Now, let me be clear here.
I am NOT being negative!!!!!!!
I'm about getting better. I cannot being any more direct than that. I love music. I love practicing. I love playing my horn. I am GRATEFUL that I've had these opportunities.
I just need to do it better.
So, this morning I was thinking about how best to locate those practice room disconnects. I picked up my iPad to use the ole google machine on the interwebs to find some practice technique and....saw the camera.
Duh.
Now I record myself from time to time. I have a decent little microphone. I have good headphones. Why not simply record myself practicing?
Understand, I'm not talking about recording and reviewing an entire practice session. That would be painful.

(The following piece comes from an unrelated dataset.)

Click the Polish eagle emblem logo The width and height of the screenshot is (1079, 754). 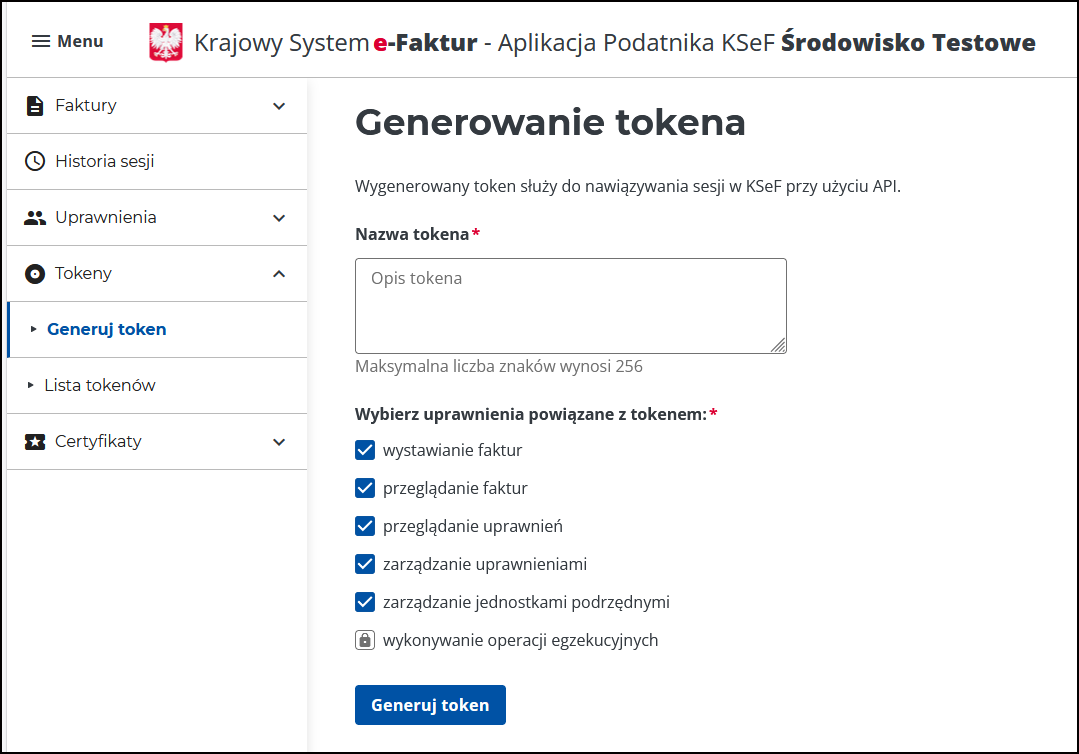[x=166, y=43]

What I'm suggesting is this:
Record 1-3 minute segments of your practice and immediately, IN REAL TIME, review those recordings so, IN REAL TIME, you can address what you hear.
I'm starting simply. I use The Tuning CD for long tones. I'll do 'spot checks' of working open fifths through the full range of the instrument at varying dynamics. Where are intonation problems? At what level does my tone spread? Where are response problems? Am I hearing something as in tune when it really isn't?!

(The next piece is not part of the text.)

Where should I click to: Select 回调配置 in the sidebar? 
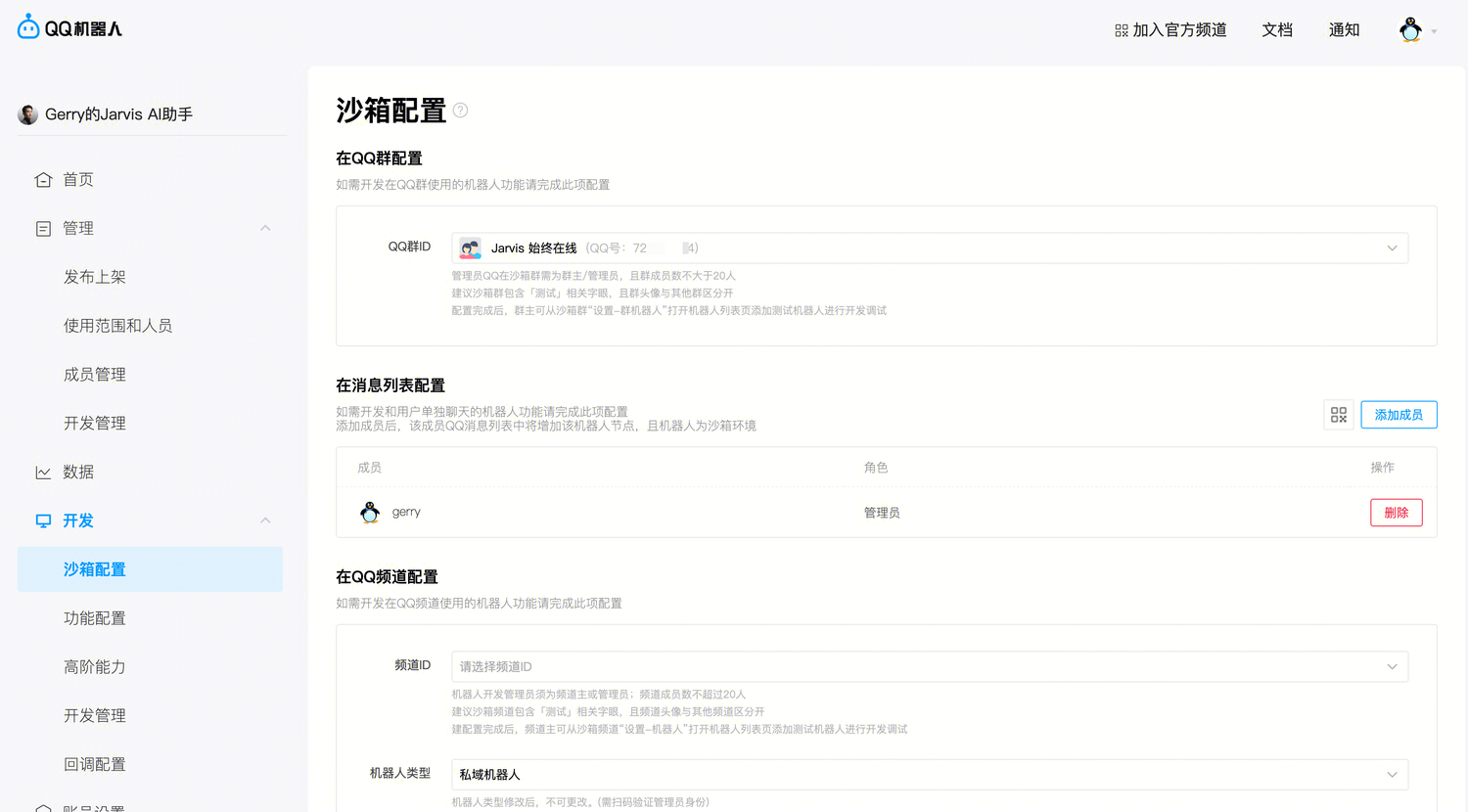(95, 764)
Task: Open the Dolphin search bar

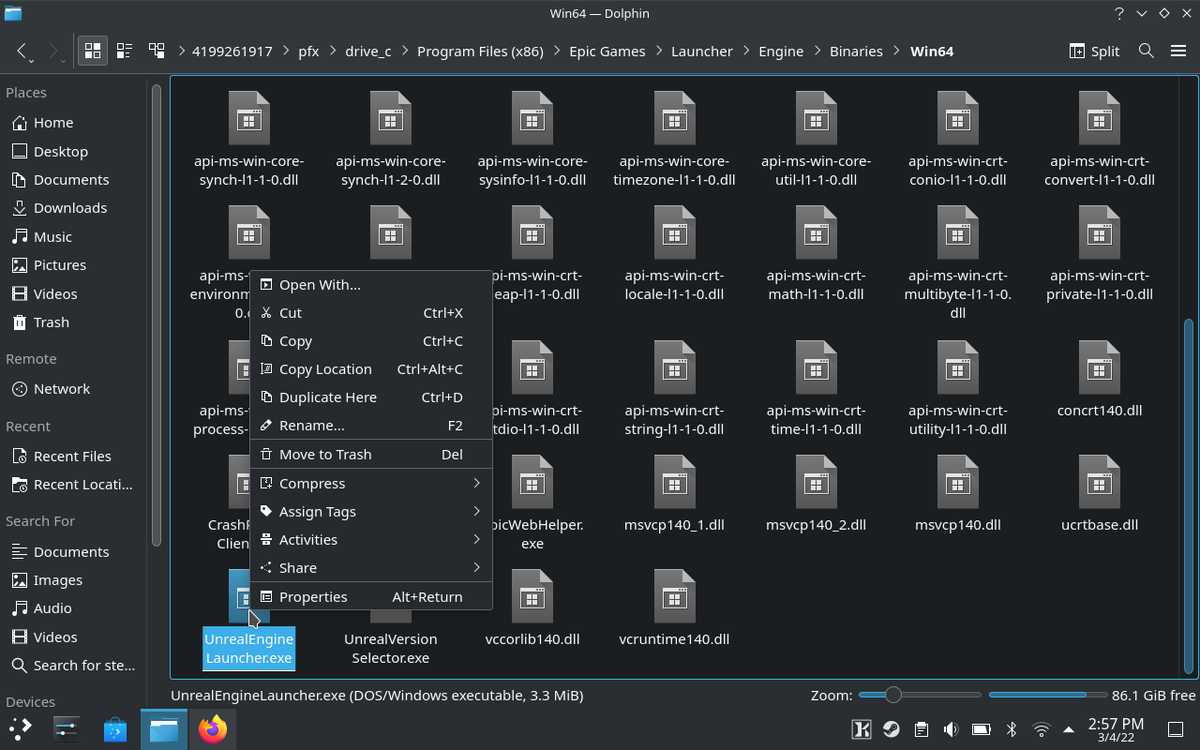Action: 1146,50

Next, scales and patterns with a metronome. Is the scale even through the full range? Is the subdivision totally exact and in line? Are there exactly four sixteenths per quarter note?
I thought it was.
I bet I'm not the only one who misses things in the practice room.

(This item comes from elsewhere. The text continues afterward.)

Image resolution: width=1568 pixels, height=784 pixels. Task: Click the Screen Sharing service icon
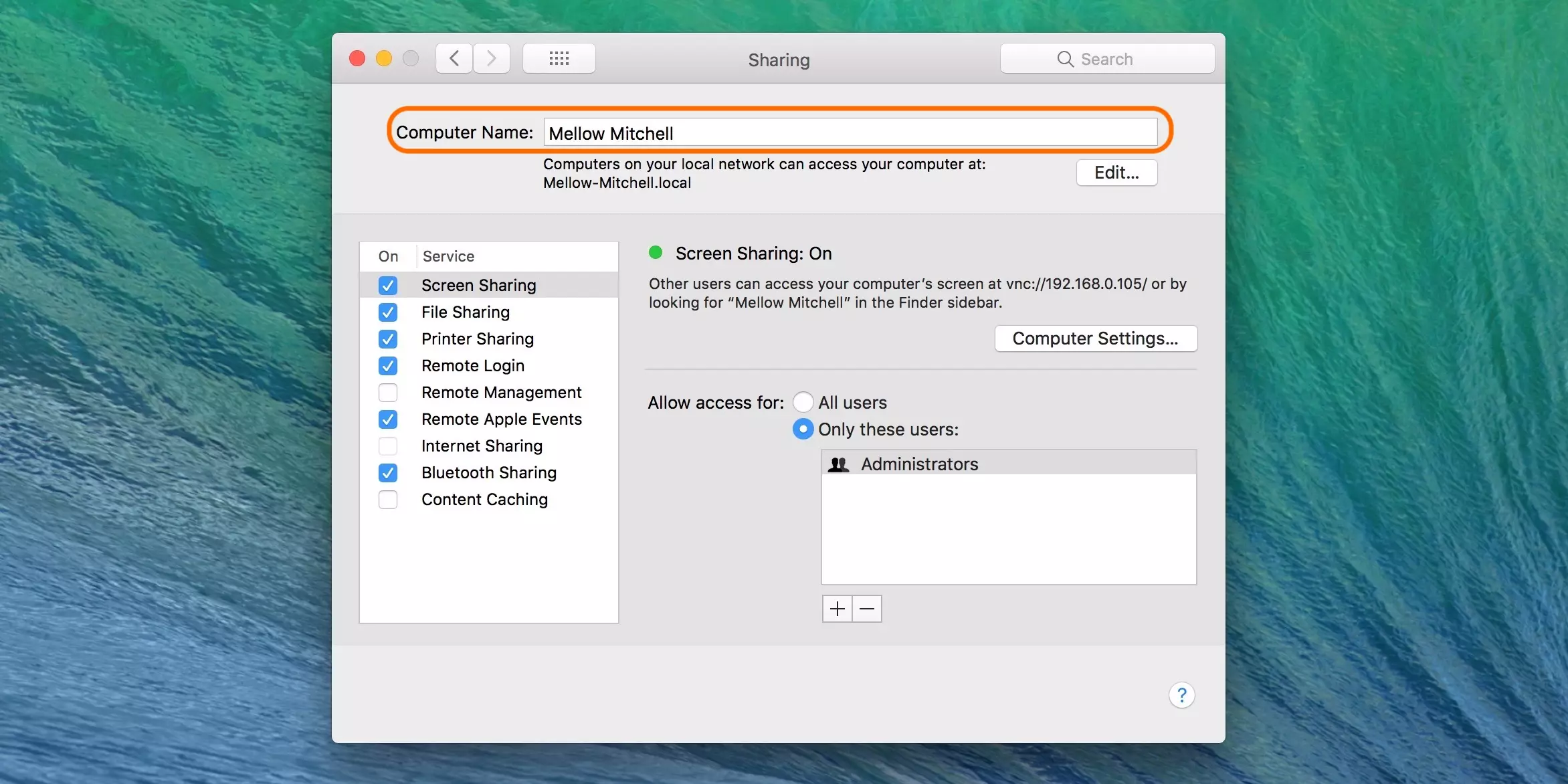click(387, 285)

So, think of these recording segments is that good but reaaaaaalllly honest friend: The one who tells you when you shouldn't wear that outfit. The one who tells you directly when you put your foot in your mouth and don't realize it.
Stay 'old school' when you practice. Fundamental work should always always ALWAYS be the basis behind getting better. However, we have so many tools available now that we didn't just a few years ago.
Let's work smarter AND harder.
Get to work!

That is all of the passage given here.